§ **Brief**
Each record in the material below must be written out again exactly.

§ **Records supplied**
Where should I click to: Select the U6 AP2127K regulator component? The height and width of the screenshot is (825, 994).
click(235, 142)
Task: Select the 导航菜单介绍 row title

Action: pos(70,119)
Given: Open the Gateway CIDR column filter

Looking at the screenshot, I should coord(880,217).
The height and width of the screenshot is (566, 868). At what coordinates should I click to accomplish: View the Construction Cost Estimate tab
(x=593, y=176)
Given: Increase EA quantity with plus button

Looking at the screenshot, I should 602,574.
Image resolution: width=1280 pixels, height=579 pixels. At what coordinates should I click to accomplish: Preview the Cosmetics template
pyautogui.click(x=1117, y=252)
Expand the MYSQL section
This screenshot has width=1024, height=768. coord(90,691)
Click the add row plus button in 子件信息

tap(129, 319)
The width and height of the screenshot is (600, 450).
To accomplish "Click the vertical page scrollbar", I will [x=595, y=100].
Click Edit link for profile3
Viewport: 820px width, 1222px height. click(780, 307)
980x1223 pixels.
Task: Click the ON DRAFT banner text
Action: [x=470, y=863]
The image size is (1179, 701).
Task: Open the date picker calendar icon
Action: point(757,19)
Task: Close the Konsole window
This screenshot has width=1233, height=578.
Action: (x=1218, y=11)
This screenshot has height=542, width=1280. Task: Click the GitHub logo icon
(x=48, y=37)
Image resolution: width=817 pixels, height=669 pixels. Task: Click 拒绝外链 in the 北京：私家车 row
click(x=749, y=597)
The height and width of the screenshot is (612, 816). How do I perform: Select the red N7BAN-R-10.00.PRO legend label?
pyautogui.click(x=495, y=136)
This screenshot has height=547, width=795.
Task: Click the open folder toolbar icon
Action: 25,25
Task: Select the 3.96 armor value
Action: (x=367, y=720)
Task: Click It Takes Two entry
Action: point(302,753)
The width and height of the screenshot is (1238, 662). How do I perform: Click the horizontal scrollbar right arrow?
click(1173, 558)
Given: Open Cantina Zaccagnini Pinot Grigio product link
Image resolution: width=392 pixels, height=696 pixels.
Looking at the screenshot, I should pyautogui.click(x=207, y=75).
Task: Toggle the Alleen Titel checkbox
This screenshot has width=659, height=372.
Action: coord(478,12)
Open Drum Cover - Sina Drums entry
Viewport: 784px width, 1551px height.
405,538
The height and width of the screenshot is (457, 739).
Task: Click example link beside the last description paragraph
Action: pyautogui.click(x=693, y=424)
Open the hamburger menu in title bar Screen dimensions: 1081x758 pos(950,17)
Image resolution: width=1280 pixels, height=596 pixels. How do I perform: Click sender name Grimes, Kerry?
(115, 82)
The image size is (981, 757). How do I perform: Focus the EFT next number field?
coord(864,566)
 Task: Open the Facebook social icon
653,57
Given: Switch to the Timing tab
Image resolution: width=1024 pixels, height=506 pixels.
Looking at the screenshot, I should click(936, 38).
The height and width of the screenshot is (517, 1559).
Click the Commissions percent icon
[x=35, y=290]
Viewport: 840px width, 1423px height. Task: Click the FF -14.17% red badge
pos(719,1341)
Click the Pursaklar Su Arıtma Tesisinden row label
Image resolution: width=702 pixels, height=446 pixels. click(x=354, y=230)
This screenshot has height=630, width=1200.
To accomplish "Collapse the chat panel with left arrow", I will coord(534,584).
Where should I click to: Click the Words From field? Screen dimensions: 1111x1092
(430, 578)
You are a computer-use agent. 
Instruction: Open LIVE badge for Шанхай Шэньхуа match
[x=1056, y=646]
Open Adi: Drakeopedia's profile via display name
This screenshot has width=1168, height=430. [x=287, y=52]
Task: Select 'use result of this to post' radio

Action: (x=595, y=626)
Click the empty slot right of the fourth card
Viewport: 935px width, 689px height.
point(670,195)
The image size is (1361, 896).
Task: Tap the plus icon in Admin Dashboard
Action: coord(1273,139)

§ **Response to the task**
Where should I click to: Select the U6 AP2127K regulator component? The height and width of the screenshot is (825, 994).
click(235, 142)
Task: Select the 导航菜单介绍 row title

Action: pos(70,119)
Given: Open the Gateway CIDR column filter

Looking at the screenshot, I should coord(880,217).
The height and width of the screenshot is (566, 868). At what coordinates should I click to accomplish: View the Construction Cost Estimate tab
(x=593, y=176)
Given: Increase EA quantity with plus button

Looking at the screenshot, I should 602,574.
Image resolution: width=1280 pixels, height=579 pixels. At what coordinates should I click to accomplish: Preview the Cosmetics template
pyautogui.click(x=1117, y=252)
Expand the MYSQL section
This screenshot has width=1024, height=768. coord(90,691)
Click the add row plus button in 子件信息

tap(129, 319)
The width and height of the screenshot is (600, 450).
To accomplish "Click the vertical page scrollbar", I will [x=595, y=100].
Click Edit link for profile3
Viewport: 820px width, 1222px height. click(780, 307)
980x1223 pixels.
Task: Click the ON DRAFT banner text
Action: [x=470, y=863]
The image size is (1179, 701).
Task: Open the date picker calendar icon
Action: point(757,19)
Task: Close the Konsole window
This screenshot has width=1233, height=578.
Action: (x=1218, y=11)
This screenshot has height=542, width=1280. Task: Click the GitHub logo icon
(x=48, y=37)
Image resolution: width=817 pixels, height=669 pixels. Task: Click 拒绝外链 in the 北京：私家车 row
click(x=749, y=597)
The height and width of the screenshot is (612, 816). How do I perform: Select the red N7BAN-R-10.00.PRO legend label?
pyautogui.click(x=495, y=136)
This screenshot has height=547, width=795.
Task: Click the open folder toolbar icon
Action: 25,25
Task: Select the 3.96 armor value
Action: (x=367, y=720)
Task: Click It Takes Two entry
Action: point(302,753)
The width and height of the screenshot is (1238, 662). How do I perform: Click the horizontal scrollbar right arrow?
click(1173, 558)
Given: Open Cantina Zaccagnini Pinot Grigio product link
Image resolution: width=392 pixels, height=696 pixels.
Looking at the screenshot, I should pyautogui.click(x=207, y=75).
Task: Toggle the Alleen Titel checkbox
This screenshot has width=659, height=372.
Action: coord(478,12)
Open Drum Cover - Sina Drums entry
Viewport: 784px width, 1551px height.
405,538
The height and width of the screenshot is (457, 739).
Task: Click example link beside the last description paragraph
Action: pyautogui.click(x=693, y=424)
Open the hamburger menu in title bar Screen dimensions: 1081x758 pos(950,17)
Image resolution: width=1280 pixels, height=596 pixels. How do I perform: Click sender name Grimes, Kerry?
(115, 82)
The image size is (981, 757). How do I perform: Focus the EFT next number field?
coord(864,566)
 Task: Open the Facebook social icon
653,57
Given: Switch to the Timing tab
Image resolution: width=1024 pixels, height=506 pixels.
Looking at the screenshot, I should click(936, 38).
The height and width of the screenshot is (517, 1559).
Click the Commissions percent icon
[x=35, y=290]
Viewport: 840px width, 1423px height. Task: Click the FF -14.17% red badge
pos(719,1341)
Click the Pursaklar Su Arıtma Tesisinden row label
Image resolution: width=702 pixels, height=446 pixels. click(x=354, y=230)
This screenshot has height=630, width=1200.
To accomplish "Collapse the chat panel with left arrow", I will coord(534,584).
Where should I click to: Click the Words From field? Screen dimensions: 1111x1092
(430, 578)
You are a computer-use agent. 
Instruction: Open LIVE badge for Шанхай Шэньхуа match
[x=1056, y=646]
Open Adi: Drakeopedia's profile via display name
This screenshot has width=1168, height=430. [x=287, y=52]
Task: Select 'use result of this to post' radio

Action: (x=595, y=626)
Click the empty slot right of the fourth card
Viewport: 935px width, 689px height.
point(670,195)
The image size is (1361, 896).
Task: Tap the plus icon in Admin Dashboard
Action: coord(1273,139)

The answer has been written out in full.